Pour être qualifiée d'utilité publique, une fondation doit disposer d'au moins 1,5 million : telle est la règle d'usage qu'applique le Conseil d'État dans sa fonction consultative. La fondation des oeuvres de l'Islam de France n'a pas cette somme : elle dispose à l'heure actuelle d'un million, issu d'une donation, qui a dû être placé sur un compte de la Caisse des dépôts.

M. André Reichardt, co-rapporteur. - Que pouvez-vous nous dire de la formation des aumôniers ? Un cahier des charges serait en cours d'élaboration et on nous a dit qu'il pourrait servir de base pour la formation des imams.

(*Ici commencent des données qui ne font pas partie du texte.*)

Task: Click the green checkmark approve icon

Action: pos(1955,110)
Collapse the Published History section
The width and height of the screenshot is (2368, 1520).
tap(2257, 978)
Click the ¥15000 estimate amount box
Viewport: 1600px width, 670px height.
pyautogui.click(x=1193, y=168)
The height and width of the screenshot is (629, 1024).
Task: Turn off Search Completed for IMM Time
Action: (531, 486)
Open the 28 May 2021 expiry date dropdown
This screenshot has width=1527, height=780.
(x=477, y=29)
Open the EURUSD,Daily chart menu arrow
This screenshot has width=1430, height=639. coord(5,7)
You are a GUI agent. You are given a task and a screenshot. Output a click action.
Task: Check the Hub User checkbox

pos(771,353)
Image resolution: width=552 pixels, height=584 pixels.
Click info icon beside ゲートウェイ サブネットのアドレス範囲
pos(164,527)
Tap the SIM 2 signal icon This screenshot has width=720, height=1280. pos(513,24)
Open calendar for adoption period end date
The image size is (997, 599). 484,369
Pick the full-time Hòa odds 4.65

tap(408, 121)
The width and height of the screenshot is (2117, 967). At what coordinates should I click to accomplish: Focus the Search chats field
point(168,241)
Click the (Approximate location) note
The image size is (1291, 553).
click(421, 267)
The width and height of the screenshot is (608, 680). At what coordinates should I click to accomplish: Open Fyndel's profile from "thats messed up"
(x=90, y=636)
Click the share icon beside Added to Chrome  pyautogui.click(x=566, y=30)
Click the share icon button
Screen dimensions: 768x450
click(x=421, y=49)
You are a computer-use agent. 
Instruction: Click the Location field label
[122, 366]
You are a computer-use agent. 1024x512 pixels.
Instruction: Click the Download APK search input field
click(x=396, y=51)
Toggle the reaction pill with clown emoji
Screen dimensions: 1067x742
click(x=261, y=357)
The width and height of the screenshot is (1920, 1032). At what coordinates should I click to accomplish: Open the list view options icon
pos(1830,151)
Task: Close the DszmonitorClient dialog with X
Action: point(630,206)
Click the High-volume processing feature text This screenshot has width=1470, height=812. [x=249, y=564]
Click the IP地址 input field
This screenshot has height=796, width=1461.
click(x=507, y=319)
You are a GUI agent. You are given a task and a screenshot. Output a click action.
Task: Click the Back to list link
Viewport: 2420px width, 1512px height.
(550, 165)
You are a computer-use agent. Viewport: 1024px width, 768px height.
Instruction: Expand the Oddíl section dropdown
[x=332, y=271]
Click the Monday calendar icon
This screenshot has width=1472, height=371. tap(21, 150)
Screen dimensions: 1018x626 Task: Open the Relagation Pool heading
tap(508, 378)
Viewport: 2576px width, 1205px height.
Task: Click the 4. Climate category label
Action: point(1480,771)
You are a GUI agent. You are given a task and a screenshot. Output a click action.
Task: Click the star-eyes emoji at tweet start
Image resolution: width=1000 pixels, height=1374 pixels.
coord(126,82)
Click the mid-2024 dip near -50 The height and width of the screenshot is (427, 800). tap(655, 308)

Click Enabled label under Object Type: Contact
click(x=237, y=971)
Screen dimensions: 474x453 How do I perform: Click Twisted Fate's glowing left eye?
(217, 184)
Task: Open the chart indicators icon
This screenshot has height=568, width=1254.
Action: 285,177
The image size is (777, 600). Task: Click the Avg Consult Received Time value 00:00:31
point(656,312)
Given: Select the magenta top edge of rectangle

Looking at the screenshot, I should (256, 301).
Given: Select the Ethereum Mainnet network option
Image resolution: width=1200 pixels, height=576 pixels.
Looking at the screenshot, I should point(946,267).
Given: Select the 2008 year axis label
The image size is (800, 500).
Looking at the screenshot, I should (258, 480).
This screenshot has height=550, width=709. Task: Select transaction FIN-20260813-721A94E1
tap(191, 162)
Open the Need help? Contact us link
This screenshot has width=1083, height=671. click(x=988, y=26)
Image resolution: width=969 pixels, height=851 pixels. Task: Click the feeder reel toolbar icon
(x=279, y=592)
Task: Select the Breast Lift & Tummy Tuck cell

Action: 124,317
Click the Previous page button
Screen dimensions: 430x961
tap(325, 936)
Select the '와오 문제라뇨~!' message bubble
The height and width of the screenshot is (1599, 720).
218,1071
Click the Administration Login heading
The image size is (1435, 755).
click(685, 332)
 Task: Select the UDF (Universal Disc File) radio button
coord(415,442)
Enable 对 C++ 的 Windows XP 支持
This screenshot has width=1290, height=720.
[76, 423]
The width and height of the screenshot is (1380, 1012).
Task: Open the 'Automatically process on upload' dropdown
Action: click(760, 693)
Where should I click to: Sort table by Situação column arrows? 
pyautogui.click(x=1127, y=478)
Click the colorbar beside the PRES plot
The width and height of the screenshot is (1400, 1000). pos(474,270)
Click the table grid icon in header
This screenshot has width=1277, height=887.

M. Thomas Campeaux. - Il s'agit du diplôme universitaire dont nous avons déjà parlé, à savoir le DU de formation civile et civique. Un prochain décret devrait le rendre obligatoire pour tous les aumôniers. Le problème est qu'il n'existe pas de statut officiel des aumôniers dans notre droit. La loi de 1905 évoque des dérogations à la séparation de l'église et de l'État au titre des réparations et de l'entretien des édifices cultuels et du service des aumôneries. Pour ce qui est de l'armée, les aumôniers sont des militaires sous contrat ; dans les hôpitaux, ils sont recrutés comme agents contractuels de la fonction publique hospitalière. En revanche, il n'y a rien pour les prisons : les aumôniers sont embauchés par les directions régionales sous contrat.

M. André Reichardt, co-rapporteur. - Merci : cette audition fut fort instructive.